Manchmal war ein aktiverer Zugang nötig, um herauszubekommen, was ich wissen wollte.

Dieses Mal allerdings nicht.

Er hatte seine Frage gerade zu Ende gestellt, als sich eine Kälte in mir ausbreitete und sich zwischen meinen Schulterblättern festsetzte. Mein Magen zog sich zusammen, und ich schob die Hand unter meine schweren dunklen Haare, um einen Finger auf die Stelle hinter meinem linken Ohr zu legen, die sich so anfühlte, als hätten kalte Lippen einen Kuss darauf gedrückt. Die Stimme in meinen Gedanken erhob sich warnend.

Er kommt.

3

Die dumpfen Kopfschmerzen, die mich immer überkamen, wenn zu viele Leute anwesend waren, verschwanden erst, nachdem ich in meine Gemächer zurückgekehrt war. Ich war müde, aber meine Gedanken rasten, und an Schlaf war nicht zu denken.

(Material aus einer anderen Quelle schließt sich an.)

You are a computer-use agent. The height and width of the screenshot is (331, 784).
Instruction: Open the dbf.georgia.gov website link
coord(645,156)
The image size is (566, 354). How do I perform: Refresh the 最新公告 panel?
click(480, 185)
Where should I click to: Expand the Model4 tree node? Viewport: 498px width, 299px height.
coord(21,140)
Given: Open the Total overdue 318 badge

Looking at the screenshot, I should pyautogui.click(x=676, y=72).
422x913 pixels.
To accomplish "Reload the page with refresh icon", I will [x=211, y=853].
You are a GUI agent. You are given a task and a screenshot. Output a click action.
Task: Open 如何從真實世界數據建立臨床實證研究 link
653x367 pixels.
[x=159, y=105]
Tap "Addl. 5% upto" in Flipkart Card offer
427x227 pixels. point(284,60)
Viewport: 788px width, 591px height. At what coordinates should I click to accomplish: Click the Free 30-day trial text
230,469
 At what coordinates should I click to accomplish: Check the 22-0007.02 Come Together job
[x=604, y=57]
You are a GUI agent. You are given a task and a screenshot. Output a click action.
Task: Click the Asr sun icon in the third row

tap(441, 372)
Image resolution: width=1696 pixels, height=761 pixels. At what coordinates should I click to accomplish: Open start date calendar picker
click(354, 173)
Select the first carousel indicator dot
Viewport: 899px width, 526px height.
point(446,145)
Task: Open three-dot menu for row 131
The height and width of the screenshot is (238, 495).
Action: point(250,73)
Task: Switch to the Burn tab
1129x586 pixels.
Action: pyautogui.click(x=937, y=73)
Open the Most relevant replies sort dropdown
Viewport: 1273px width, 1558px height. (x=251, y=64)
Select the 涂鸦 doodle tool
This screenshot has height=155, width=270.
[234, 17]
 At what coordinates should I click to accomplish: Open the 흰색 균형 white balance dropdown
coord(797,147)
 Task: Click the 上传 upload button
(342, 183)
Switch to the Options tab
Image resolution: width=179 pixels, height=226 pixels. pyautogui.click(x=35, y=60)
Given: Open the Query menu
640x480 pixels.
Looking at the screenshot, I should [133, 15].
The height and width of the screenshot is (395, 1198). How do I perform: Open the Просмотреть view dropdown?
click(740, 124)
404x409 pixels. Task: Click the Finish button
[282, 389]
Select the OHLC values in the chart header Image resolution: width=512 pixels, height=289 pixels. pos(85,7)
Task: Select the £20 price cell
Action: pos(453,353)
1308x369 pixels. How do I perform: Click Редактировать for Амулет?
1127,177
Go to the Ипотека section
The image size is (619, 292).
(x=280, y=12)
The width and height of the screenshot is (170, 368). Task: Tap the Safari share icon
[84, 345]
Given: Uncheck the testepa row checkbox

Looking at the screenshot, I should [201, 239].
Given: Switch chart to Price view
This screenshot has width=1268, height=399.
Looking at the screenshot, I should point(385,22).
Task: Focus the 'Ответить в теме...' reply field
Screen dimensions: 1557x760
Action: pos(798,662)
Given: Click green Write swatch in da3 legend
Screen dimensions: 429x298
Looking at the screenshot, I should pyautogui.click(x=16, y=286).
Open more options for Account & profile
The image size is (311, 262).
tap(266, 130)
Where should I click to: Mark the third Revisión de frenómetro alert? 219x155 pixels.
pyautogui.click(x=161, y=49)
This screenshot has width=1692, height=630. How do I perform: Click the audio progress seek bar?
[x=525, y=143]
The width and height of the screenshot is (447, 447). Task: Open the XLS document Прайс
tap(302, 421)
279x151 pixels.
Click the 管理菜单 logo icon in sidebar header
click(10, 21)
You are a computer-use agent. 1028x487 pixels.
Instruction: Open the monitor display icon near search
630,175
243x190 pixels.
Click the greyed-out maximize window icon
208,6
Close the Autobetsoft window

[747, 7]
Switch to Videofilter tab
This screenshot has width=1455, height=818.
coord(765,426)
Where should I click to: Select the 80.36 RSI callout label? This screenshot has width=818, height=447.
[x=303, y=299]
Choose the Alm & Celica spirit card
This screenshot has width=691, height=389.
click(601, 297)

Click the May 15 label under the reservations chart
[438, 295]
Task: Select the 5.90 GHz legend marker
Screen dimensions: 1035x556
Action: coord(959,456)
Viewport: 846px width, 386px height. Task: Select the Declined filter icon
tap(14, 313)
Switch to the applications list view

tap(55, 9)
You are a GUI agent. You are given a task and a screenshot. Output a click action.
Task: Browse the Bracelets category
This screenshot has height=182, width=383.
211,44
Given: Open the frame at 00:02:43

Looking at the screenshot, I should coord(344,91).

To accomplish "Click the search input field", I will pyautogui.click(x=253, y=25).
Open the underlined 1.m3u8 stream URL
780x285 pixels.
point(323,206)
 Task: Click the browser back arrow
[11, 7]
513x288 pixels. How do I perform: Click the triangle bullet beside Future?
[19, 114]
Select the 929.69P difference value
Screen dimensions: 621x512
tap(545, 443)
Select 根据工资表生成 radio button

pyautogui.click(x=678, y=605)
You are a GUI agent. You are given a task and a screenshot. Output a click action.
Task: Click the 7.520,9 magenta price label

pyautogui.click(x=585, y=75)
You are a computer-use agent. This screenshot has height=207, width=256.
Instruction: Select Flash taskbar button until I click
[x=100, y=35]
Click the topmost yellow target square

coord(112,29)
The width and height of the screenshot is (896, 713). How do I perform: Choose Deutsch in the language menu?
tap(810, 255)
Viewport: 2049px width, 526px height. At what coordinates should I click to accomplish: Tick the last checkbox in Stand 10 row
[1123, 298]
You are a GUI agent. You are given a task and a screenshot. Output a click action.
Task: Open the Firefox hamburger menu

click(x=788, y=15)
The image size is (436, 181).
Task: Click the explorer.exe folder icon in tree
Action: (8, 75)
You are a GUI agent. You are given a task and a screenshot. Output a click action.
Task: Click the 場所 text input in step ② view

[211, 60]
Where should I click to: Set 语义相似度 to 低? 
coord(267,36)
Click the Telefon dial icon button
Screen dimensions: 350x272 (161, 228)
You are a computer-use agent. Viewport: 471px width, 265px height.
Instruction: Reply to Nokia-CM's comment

Ich trat in die Badekammer, wusch mir eilig die Farbe aus dem Gesicht und flocht meine Haare. Nachdem ich in mein Nachtkleid geschlüpft war, warf ich mir einen dünnen Morgenmantel mit angeschnittenen Ärmeln über, schloss den Gürtel um die Mitte und schob die Füße in ein Paar Stiefel mit dünner Sohle. Dann trat ich durch die Terrassentür hinaus in die feuchte Abendluft, überquerte die schmale Terrasse und machte mich auf den Weg über den Rasen hinter dem Gutshaus. Offenbar hatte es vor Kurzem geregnet, aber die Wolken hatten sich mittlerweile verzogen. Der Vollmond warf ein silbernes Licht auf den mit Steinen ausgelegten, aber von Gras bewachsenen Pfad, und ich gab mir keine Mühe, mich vor den Wächtern zu verstecken, die entlang der Gutsmauer patrouillierten. Der Baron wusste von meinen nächtlichen Ausflügen und hatte kein Problem damit.